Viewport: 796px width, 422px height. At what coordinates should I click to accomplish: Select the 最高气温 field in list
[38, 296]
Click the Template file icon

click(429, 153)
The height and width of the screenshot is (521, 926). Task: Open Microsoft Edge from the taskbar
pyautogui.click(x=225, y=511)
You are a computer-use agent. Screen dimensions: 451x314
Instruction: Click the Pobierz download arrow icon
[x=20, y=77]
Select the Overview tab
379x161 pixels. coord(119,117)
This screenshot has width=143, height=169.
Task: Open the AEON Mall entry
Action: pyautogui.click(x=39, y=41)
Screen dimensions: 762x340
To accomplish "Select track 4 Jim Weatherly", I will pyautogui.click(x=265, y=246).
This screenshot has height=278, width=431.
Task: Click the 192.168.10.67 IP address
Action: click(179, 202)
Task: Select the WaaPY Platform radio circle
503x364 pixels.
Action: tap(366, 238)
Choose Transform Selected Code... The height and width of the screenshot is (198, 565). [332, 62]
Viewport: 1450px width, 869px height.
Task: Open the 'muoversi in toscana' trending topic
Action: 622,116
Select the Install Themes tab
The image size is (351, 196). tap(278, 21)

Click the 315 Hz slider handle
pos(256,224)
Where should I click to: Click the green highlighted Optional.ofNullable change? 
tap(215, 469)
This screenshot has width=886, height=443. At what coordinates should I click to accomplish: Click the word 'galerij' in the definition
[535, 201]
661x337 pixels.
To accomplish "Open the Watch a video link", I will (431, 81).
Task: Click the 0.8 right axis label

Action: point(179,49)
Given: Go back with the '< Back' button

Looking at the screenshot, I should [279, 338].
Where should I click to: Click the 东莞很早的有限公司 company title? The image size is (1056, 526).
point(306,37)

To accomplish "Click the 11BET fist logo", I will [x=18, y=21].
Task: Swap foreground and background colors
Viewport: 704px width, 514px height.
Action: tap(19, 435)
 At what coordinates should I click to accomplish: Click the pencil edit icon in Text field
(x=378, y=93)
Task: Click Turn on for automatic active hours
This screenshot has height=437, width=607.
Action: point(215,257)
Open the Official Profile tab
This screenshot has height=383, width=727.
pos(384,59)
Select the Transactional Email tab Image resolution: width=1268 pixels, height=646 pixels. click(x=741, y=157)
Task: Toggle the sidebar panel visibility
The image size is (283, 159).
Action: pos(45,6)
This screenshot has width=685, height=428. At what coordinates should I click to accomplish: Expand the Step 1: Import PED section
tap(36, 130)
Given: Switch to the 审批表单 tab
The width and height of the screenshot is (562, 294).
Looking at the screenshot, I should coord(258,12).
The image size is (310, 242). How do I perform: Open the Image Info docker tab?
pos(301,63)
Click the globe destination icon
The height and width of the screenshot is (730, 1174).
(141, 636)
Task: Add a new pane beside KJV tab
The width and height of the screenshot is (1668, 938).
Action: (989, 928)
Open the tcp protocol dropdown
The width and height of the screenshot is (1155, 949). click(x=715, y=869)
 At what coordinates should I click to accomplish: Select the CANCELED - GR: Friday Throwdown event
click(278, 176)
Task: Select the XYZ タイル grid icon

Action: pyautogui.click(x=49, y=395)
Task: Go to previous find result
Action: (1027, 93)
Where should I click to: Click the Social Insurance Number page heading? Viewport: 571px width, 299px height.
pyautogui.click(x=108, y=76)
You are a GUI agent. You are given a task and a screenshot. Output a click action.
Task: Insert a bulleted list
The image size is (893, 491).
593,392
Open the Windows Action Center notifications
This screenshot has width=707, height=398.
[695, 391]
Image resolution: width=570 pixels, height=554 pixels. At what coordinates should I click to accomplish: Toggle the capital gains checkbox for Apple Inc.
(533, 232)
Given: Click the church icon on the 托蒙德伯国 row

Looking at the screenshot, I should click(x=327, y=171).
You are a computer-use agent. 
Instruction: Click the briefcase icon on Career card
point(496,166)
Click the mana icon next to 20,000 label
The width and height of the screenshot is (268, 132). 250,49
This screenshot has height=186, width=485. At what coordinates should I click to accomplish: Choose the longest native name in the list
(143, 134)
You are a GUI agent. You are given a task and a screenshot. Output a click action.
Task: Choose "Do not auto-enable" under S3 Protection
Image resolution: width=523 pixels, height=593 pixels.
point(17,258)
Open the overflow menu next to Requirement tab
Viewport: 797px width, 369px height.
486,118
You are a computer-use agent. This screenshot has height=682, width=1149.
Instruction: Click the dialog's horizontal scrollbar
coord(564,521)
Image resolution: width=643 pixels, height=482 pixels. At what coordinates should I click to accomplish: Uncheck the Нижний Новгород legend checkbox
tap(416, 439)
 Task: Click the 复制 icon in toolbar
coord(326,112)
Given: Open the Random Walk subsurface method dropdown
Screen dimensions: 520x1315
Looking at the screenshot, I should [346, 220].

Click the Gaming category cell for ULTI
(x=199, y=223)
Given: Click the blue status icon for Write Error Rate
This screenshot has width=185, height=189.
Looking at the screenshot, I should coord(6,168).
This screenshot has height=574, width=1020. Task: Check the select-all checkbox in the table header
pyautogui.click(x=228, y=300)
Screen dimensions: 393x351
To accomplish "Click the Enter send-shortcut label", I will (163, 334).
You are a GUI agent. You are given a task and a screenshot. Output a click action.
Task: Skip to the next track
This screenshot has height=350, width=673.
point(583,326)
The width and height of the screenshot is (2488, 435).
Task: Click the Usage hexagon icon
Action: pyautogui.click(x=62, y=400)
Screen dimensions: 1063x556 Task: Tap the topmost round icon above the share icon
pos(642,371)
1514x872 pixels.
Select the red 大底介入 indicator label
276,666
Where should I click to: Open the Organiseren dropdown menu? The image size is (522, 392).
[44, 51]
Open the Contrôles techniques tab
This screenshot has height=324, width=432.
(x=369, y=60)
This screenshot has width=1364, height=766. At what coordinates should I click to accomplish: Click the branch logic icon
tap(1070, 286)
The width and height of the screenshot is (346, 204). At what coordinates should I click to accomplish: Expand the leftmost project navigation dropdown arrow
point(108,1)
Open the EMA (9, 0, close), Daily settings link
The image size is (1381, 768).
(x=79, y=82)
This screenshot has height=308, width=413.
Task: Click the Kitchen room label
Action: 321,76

################

Work to complete: Reproduce the data between the line containing "Where should I click to: Click the 东莞很早的有限公司" and the line containing "(x=378, y=93)", inclusive, with nothing changed.

Solution below:
Where should I click to: Click the 东莞很早的有限公司 company title? The image size is (1056, 526).
point(306,37)

To accomplish "Click the 11BET fist logo", I will [x=18, y=21].
Task: Swap foreground and background colors
Viewport: 704px width, 514px height.
Action: tap(19, 435)
 At what coordinates should I click to accomplish: Click the pencil edit icon in Text field
(x=378, y=93)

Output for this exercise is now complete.